=== TASK DETAILS ===
Rewrite the entries between the lines holding "This screenshot has height=1080, width=1920. What are" and "coordinates (306, 207)", inclusive, swapping "Pinterest" for "Facebook" and leaving everything else as it is.

=== RECORDS PROVIDED ===

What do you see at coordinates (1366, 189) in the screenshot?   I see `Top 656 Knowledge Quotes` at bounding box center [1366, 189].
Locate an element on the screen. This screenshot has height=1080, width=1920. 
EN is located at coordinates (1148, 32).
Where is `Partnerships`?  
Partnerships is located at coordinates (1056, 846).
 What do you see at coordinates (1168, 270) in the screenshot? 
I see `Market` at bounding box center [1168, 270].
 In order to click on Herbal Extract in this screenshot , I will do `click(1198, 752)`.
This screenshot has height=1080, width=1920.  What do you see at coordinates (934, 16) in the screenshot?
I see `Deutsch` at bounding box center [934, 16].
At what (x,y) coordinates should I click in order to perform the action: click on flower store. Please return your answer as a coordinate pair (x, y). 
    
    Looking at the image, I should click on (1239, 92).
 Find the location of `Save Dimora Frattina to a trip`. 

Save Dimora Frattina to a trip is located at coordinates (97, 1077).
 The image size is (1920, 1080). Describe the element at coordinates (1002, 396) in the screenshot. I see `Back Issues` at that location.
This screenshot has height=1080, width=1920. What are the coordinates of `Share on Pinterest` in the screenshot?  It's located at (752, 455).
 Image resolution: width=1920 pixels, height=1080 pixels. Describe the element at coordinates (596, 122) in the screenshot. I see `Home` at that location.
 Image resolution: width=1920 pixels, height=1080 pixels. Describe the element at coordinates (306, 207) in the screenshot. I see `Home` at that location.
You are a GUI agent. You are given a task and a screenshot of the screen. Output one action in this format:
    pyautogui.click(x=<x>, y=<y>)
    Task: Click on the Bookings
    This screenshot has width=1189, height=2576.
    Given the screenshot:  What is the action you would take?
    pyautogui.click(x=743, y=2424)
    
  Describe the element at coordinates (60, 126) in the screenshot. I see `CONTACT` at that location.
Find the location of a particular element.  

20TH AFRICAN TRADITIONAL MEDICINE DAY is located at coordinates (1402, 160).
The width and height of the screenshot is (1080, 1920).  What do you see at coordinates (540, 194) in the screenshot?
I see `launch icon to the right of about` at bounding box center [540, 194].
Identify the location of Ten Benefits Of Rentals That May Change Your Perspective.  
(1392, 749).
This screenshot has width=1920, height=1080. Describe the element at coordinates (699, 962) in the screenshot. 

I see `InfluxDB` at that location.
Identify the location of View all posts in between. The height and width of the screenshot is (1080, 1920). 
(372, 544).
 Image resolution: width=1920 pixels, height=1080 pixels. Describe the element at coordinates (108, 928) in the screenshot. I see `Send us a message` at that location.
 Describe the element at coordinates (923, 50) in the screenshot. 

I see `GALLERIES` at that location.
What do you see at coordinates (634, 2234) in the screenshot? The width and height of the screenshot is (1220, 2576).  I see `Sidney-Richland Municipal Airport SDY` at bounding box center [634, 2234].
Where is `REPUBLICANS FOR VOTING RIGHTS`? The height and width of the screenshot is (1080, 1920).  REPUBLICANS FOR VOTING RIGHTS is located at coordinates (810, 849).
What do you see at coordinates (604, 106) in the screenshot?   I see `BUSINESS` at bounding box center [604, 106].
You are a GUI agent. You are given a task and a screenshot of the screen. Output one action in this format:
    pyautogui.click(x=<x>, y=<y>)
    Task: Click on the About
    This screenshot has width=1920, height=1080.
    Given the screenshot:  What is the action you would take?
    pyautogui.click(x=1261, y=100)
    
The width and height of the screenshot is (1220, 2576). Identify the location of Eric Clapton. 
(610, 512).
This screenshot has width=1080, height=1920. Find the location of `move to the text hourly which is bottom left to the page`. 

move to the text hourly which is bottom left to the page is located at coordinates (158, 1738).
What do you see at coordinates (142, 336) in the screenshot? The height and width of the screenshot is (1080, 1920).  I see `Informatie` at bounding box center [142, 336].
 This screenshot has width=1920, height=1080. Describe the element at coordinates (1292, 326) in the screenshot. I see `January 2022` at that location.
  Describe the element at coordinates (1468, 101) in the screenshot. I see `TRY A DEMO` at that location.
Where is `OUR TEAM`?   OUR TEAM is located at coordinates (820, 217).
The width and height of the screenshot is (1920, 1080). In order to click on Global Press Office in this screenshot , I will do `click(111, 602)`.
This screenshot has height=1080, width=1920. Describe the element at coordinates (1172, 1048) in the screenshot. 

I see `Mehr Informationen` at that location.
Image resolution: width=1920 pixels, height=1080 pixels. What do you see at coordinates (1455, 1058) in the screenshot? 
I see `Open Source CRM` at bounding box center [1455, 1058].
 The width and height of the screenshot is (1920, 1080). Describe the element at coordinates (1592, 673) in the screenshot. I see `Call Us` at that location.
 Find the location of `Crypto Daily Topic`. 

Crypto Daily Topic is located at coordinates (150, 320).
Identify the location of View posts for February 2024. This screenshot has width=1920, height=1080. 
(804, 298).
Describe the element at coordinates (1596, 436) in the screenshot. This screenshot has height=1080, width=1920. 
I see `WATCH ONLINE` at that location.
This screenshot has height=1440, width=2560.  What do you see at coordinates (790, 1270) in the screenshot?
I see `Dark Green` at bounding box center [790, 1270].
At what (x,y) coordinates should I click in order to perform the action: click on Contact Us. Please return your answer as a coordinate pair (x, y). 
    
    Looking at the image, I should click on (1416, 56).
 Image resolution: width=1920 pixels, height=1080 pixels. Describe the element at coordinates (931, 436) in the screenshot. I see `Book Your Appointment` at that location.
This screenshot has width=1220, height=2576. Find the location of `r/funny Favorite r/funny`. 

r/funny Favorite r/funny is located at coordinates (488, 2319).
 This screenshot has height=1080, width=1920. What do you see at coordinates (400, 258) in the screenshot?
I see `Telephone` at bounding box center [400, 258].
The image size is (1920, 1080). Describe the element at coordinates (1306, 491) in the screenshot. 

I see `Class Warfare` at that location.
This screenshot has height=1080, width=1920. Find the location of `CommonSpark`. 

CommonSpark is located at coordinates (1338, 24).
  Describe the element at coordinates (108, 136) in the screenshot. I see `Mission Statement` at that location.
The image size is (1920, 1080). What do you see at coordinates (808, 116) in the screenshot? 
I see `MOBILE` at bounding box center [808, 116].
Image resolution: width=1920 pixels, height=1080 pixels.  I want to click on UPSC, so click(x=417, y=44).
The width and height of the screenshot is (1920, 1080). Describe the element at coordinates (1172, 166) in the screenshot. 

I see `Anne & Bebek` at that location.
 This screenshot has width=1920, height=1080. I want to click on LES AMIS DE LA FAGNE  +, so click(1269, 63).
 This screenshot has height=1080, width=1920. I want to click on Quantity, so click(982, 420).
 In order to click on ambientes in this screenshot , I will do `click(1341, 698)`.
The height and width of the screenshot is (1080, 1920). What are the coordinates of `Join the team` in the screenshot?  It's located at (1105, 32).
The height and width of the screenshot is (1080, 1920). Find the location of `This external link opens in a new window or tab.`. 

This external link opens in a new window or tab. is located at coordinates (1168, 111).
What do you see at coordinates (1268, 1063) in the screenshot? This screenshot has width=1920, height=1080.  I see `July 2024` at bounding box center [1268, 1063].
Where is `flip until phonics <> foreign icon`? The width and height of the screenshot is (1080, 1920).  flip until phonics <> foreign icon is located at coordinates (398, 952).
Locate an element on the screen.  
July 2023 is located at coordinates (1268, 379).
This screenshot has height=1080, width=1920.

=== SOLUTION BELOW ===
This screenshot has height=1080, width=1920. What are the coordinates of `Share on Facebook` in the screenshot?  It's located at (752, 455).
 Image resolution: width=1920 pixels, height=1080 pixels. Describe the element at coordinates (596, 122) in the screenshot. I see `Home` at that location.
 Image resolution: width=1920 pixels, height=1080 pixels. Describe the element at coordinates (306, 207) in the screenshot. I see `Home` at that location.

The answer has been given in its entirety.